DIRECTIVE
Retype the items below word for word, starting at the line that contains "You are a computer-use agent. Viewport: 1907px" and ending at the line that contains "coord(2022,518)", with both of those lines included.

RECORD SET
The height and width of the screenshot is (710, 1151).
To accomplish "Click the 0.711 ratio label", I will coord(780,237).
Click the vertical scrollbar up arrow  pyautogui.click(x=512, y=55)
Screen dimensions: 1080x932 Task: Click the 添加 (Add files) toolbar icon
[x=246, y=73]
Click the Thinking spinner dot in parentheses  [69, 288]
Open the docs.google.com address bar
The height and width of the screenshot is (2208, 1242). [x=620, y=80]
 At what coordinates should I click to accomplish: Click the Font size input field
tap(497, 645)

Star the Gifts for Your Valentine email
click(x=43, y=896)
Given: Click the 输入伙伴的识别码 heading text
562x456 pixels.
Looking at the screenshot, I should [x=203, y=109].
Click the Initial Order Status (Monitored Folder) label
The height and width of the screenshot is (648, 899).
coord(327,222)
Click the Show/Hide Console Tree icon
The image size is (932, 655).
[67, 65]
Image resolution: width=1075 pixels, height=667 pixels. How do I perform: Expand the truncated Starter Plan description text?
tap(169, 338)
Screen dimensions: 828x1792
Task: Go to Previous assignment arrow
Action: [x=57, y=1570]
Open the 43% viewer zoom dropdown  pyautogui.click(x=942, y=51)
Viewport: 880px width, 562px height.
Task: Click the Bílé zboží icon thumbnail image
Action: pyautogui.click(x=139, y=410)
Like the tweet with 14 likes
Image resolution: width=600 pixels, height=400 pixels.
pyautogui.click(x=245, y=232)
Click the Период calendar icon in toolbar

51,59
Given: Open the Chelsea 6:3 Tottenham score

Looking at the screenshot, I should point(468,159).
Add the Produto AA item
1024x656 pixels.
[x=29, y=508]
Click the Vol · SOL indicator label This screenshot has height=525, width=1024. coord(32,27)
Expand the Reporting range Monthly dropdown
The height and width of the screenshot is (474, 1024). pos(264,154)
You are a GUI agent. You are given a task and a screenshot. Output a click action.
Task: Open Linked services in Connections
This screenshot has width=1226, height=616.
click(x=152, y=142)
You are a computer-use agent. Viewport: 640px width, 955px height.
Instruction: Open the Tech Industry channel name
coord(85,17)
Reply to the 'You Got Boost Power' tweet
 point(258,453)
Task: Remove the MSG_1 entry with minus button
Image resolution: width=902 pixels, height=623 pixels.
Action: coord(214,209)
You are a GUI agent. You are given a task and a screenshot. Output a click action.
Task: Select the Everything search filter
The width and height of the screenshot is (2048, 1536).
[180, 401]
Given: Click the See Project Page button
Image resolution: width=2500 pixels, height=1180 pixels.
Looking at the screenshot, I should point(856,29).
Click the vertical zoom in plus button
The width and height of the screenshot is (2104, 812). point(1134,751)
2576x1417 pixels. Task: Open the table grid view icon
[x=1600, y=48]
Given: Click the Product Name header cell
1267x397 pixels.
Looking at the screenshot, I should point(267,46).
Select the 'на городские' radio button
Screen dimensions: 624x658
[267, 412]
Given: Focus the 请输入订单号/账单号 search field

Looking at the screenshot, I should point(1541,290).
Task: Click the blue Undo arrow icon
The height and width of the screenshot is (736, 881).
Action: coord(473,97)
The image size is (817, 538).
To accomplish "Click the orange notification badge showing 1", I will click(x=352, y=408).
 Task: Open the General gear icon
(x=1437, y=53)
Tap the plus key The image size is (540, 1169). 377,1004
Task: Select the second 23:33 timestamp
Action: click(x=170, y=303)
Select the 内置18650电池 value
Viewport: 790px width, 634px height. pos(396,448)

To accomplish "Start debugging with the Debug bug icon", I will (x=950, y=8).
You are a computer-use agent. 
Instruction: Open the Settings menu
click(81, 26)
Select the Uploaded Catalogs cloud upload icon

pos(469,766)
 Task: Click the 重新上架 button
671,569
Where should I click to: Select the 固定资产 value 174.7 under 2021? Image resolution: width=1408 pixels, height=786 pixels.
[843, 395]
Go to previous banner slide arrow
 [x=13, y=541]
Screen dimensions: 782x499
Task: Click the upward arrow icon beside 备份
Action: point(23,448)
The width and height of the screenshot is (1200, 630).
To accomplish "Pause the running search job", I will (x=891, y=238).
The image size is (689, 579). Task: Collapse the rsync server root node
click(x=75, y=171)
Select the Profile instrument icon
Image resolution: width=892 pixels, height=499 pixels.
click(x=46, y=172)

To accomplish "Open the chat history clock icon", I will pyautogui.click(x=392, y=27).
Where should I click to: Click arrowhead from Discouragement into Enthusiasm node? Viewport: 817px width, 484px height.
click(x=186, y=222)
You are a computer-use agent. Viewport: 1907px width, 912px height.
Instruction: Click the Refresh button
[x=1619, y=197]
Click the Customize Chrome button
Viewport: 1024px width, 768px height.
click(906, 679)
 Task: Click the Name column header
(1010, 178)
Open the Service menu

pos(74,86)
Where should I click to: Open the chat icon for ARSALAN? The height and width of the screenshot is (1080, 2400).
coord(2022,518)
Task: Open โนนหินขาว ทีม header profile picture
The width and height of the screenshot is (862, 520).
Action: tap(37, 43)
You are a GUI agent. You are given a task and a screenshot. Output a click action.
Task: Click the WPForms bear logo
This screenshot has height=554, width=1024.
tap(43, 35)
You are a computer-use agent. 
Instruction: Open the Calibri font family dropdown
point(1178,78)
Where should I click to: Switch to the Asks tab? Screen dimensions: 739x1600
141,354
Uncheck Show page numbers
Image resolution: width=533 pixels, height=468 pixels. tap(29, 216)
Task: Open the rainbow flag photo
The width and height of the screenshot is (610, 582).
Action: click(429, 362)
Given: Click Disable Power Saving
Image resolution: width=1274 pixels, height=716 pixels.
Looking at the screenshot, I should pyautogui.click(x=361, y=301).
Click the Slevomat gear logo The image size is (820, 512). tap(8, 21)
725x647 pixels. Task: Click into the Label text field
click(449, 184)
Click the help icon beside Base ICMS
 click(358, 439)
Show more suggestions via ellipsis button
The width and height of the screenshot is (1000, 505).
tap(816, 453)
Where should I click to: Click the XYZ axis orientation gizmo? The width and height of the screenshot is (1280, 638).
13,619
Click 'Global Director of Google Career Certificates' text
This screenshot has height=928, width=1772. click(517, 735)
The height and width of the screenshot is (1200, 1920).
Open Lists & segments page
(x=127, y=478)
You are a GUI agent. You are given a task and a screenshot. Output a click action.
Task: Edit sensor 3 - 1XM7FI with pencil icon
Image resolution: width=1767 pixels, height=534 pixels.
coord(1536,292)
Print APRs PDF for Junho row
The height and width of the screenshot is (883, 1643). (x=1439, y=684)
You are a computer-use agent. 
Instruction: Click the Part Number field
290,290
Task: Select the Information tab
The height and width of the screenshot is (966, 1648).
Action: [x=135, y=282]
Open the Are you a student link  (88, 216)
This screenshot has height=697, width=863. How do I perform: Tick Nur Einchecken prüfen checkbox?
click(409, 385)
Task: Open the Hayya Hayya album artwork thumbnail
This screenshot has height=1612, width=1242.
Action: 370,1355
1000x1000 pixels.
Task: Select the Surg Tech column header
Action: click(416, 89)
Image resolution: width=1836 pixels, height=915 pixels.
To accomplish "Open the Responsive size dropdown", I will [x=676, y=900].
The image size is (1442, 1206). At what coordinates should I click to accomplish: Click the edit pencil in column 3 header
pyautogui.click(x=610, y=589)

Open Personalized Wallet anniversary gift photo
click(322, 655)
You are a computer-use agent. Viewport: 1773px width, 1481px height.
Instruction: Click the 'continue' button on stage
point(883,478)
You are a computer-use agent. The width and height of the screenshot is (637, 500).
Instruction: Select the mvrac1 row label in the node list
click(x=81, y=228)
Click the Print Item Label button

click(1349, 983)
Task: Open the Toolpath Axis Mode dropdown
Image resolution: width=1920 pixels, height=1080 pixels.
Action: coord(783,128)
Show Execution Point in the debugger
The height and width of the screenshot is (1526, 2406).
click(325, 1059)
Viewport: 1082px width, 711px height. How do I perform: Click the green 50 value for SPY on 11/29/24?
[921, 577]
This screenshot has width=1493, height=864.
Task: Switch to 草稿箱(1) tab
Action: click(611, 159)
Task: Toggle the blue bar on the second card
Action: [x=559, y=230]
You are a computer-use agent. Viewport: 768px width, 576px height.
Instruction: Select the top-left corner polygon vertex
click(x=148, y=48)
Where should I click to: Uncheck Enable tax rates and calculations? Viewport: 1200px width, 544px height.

TASK ANSWER
You are a computer-use agent. Viewport: 1907px width, 912px height.
Instruction: Click the Refresh button
[x=1619, y=197]
Click the Customize Chrome button
Viewport: 1024px width, 768px height.
click(906, 679)
 Task: Click the Name column header
(1010, 178)
Open the Service menu

pos(74,86)
Where should I click to: Open the chat icon for ARSALAN? The height and width of the screenshot is (1080, 2400).
coord(2022,518)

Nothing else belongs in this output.